Additionally, if a patient using an experimental drug has adverse side effects, he will further deplete his savings paying for care. Most RTT laws exempt insurance companies from paying for medical problems that arise while on an experimental drug. Public hospitals who cannot turn away those without insurance coverage may lead to a drain on the taxpayer. Because these laws protect both the drug company and the prescribing doctor from liability, the monetary and physical costs of any severe side effects will be borne by the patient alone.

Finally, there is the danger of the birth of a new snake oil market.

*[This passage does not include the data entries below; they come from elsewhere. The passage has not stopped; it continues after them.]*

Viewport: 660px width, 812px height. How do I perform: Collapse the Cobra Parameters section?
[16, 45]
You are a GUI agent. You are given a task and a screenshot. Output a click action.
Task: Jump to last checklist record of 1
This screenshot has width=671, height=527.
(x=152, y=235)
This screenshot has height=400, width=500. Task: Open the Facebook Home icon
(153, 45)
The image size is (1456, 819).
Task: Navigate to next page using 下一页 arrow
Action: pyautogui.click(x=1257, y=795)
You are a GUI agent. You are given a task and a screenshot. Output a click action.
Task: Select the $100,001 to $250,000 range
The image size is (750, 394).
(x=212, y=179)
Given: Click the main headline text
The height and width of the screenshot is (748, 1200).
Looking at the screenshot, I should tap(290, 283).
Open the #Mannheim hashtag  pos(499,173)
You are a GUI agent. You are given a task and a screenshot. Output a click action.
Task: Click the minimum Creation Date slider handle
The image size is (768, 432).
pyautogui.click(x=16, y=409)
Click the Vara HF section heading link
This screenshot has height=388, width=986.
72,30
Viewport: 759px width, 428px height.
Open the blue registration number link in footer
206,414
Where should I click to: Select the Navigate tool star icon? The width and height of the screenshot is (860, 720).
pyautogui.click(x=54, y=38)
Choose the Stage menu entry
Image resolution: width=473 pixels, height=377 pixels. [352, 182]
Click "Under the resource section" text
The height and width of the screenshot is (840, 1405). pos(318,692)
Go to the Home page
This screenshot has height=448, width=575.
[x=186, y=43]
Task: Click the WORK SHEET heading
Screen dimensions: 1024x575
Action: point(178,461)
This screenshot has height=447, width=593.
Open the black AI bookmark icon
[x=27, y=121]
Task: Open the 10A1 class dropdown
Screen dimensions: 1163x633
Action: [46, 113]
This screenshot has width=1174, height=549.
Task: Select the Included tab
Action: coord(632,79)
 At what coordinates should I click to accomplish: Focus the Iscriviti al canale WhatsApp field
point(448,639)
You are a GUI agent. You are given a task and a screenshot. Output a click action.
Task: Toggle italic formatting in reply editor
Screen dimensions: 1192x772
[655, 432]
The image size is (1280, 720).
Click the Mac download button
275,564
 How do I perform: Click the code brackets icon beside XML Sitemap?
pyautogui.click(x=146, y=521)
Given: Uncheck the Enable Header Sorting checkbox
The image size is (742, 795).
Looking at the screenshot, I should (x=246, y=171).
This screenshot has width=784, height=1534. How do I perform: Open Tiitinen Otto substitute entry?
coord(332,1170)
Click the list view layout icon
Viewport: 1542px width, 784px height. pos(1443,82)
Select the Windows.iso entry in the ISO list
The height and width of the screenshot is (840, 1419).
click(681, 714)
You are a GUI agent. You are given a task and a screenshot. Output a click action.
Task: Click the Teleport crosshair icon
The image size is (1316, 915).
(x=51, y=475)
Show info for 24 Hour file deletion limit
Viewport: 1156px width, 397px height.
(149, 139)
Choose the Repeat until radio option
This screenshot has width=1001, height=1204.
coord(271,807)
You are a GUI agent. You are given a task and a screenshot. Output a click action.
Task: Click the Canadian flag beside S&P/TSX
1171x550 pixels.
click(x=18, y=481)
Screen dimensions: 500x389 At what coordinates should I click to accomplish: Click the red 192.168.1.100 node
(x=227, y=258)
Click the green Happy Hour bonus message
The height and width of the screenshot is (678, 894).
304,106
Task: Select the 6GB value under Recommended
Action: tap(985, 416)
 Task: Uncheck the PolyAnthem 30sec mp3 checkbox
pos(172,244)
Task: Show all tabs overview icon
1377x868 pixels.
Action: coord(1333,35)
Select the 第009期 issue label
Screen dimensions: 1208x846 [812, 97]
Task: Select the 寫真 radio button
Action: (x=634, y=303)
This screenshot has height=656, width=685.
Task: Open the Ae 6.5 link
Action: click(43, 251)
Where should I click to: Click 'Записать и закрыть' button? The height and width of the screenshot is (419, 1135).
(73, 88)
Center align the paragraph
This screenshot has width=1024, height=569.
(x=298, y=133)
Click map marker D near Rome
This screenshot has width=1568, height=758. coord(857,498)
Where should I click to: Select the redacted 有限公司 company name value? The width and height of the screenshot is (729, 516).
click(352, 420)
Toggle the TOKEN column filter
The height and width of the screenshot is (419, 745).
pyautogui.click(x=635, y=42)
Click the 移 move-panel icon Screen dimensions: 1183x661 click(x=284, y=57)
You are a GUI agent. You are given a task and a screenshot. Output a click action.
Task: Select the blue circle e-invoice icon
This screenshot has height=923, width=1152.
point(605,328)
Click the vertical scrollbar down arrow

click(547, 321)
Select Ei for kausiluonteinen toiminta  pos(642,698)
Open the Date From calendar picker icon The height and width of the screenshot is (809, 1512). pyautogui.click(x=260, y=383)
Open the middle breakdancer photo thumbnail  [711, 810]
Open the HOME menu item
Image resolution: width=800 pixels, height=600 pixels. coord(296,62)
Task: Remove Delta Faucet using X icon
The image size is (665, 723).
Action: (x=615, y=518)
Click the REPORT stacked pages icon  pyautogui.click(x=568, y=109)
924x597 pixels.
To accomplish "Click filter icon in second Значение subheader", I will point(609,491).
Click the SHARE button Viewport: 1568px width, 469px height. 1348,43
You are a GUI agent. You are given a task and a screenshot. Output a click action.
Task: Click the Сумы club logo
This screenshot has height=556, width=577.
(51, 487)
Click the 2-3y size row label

Before the FDA regulated drugs for safety and efficacy, salesmen took advantage of customers to sell all sorts of tonics. We see similar problems in the practically unregulated supplement market today. The RTT laws hold the potential to underlie a new industry of drug candidates that have gone through Phase 1 to gain a sheen of FDA credence but that hold little chance of final approval.

More Reasonable Approach?

The access to drug candidates that have completed no more than a Phase 1 clinical trial is the worst form of false hope that threatens to cost those most vulnerable everything. In a nod to autonomy and the power of hope, perhaps a more reasonable approach would be to allow patients the right to try drug candidates that have entered into Phase 3 clinical trials. While many of the problems with cost, insurance and liability would remain, perhaps the most toxic and least effective drug candidates may have been screened from the pool of drug candidates.

j-carter-johnsonJennifer Carter-Johnson, PhD, JD, is an Associate Professor of Law in the College of Law at Michigan State University. Dr. Carter-Johnson is a member of the Michigan State Bar and the Washington State Bar. She is registered to practice before the U.S. Patent and Trademark Office.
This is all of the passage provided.